Oleic acid and dioleoyl phosphatidic acid at low concentrations (20 and 0.5 μg/ml, respectively) agglutinate rabbit and rat erythrocytes, while dioleoyl phosphatidylcholine is not hemagglutinating up to 0.5 mg/ml. Palmitic acid is not hemagglutinin and dipalmitoyl phosphatidic acid is a very poor one. A polar lipid fraction obtained from calf thymocytes and a commercial preparation of gangliosides also exhibit pronounced hemagglutinating activity. Modification of the erythocytes by either trypsin or neuraminidase causes a marked increase in agglutination only with oleic acid, whereas glutaraldehyde fixation of the cells significantly decreases agglutination with oleic acid, dioleoyl phosphatidic acid and calf thymocyte lipids. None of the lipids tested agglutinate freshly drawn human and sheep erythrocytes, but agglutination occurs following fixation of the sheep cells with glutaraldehyde. Lipid-mediated hemagglutination is strongly inhibited by fetuin and bovine submaxillary mucin (0.5 mg/ml). Defatted bovine serum albumin, also at 0.5 mg/ml, inhibits agglutination by oleic acid, whereas agglutination by other lipids is only poorly inhibited if at all.
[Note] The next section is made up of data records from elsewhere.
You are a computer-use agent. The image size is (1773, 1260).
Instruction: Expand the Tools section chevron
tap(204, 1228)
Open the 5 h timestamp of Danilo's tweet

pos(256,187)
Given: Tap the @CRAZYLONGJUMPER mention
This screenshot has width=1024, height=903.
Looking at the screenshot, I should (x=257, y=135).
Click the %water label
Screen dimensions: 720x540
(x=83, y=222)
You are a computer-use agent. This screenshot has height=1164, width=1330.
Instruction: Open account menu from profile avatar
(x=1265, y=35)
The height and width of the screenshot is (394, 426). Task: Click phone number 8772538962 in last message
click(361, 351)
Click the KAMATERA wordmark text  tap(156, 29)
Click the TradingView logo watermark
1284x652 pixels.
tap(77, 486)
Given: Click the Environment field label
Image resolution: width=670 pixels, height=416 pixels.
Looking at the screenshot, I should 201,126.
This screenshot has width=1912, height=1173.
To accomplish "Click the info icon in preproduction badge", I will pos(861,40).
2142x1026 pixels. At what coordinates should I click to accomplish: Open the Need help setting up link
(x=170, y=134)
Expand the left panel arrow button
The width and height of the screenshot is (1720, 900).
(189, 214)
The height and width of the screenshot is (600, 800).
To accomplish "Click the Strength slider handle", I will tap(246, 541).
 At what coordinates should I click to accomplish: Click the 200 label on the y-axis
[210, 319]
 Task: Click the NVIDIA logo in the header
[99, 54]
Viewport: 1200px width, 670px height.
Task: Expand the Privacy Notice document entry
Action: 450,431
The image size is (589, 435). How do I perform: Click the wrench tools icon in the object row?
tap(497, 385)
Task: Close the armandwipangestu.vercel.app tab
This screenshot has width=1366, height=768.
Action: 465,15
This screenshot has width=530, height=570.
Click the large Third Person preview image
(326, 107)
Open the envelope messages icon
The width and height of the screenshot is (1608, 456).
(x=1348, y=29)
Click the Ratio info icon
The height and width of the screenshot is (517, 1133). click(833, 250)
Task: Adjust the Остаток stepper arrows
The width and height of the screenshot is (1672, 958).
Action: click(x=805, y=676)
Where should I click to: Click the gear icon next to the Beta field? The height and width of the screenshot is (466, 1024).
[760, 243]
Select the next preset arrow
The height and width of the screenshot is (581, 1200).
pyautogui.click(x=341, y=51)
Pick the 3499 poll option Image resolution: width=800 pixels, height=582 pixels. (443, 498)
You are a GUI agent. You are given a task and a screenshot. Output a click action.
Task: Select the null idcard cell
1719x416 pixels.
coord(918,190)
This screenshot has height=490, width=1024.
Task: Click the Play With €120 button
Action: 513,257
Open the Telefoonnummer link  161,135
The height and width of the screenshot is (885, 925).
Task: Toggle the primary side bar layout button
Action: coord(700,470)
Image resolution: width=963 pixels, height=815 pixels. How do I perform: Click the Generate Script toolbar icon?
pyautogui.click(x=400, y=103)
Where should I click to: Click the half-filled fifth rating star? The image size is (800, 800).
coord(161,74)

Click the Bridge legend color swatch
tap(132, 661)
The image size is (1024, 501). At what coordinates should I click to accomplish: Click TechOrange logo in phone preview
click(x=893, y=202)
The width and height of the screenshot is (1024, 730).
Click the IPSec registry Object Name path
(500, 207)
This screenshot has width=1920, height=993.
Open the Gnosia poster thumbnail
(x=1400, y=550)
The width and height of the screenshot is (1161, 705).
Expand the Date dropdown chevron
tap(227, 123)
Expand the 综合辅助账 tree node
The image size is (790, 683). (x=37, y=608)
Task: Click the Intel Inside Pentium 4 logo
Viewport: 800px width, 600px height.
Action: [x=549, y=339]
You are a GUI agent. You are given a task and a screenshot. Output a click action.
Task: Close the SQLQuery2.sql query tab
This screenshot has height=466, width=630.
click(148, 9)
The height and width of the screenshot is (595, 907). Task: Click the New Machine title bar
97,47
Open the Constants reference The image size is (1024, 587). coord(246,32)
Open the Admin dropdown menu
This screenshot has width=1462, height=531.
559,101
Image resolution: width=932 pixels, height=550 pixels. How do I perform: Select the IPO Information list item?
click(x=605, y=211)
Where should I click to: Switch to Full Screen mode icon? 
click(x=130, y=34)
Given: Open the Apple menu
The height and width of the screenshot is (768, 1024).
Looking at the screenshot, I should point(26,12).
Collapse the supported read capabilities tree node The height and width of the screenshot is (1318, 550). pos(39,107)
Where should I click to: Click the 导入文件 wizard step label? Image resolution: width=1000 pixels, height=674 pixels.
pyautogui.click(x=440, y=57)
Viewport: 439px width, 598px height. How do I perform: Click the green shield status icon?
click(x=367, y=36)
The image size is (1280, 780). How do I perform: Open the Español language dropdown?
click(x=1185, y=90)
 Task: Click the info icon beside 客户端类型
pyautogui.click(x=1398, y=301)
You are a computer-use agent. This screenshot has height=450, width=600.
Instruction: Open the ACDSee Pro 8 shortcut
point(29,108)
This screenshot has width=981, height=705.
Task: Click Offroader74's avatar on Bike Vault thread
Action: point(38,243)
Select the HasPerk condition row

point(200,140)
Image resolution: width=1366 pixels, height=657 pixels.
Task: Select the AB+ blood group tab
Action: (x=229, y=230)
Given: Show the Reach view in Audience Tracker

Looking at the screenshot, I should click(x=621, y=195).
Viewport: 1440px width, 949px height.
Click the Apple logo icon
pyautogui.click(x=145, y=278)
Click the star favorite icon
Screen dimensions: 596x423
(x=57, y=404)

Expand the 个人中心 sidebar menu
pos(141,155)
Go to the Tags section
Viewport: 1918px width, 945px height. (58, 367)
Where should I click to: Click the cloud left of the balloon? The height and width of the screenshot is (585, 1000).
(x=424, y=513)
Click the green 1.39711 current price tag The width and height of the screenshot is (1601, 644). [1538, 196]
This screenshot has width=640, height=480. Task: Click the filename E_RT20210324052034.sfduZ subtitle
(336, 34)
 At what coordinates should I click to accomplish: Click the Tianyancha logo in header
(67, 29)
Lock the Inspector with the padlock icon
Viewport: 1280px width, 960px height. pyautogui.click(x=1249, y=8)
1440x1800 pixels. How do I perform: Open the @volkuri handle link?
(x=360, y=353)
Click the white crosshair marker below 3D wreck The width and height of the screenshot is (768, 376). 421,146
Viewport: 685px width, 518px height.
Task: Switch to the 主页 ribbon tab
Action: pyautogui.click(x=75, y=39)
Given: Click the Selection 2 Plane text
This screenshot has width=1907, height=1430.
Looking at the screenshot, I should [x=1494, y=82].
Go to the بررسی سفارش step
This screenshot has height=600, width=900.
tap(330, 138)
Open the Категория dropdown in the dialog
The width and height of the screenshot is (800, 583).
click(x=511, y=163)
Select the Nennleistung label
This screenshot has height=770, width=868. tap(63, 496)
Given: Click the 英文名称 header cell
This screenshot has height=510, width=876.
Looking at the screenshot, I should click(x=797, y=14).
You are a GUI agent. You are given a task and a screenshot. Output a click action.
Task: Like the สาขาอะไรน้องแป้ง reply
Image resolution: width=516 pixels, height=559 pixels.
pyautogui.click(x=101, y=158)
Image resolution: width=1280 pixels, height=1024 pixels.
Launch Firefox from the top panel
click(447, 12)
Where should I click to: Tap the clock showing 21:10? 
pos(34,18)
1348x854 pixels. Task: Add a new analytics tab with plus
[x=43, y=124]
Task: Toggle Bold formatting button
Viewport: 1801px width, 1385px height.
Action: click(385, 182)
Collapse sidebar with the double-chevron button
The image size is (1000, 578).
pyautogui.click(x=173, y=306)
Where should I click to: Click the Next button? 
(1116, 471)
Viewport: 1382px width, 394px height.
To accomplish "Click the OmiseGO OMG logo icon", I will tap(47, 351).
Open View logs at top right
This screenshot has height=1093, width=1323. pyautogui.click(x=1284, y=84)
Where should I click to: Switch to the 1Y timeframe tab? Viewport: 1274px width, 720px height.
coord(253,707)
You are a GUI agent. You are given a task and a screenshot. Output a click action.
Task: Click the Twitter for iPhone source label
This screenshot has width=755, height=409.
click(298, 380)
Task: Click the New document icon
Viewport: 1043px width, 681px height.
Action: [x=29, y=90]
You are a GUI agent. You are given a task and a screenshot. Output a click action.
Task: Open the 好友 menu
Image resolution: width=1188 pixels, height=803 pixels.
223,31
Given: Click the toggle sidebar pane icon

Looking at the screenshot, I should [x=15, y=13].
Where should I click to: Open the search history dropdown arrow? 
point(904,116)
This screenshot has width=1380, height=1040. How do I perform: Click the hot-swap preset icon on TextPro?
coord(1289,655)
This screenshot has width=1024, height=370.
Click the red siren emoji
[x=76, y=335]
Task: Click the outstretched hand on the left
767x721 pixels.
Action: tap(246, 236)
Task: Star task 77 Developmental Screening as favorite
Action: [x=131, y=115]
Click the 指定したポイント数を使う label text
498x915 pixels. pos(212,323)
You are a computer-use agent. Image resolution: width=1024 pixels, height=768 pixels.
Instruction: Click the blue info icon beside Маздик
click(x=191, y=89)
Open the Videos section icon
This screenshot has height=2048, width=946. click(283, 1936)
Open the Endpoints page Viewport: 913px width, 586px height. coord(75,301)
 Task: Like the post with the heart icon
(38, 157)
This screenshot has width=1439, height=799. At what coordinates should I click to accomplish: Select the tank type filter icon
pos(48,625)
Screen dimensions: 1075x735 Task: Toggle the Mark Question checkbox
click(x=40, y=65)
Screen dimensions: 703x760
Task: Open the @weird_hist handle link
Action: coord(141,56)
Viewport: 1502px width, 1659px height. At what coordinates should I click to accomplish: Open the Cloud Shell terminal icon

Monosaccharides at concentrations up to 0.25 M do not inhibit the hemagglutinating activity of the lipids. Comparison of the hemagglutinating properties of lipids and lectins raises the possibility that the agglutinating activity of crude biological extracts which is not inhibited by mono- or oligosaccharides may be due to lipid constituents. Since agglutination by lipids is species specific, they may serve as mediators in intercellular recognition. The mechanism of lipid-mediated hemagglutination is discussed in terms of current concepts of the fusogenic activity of these compounds.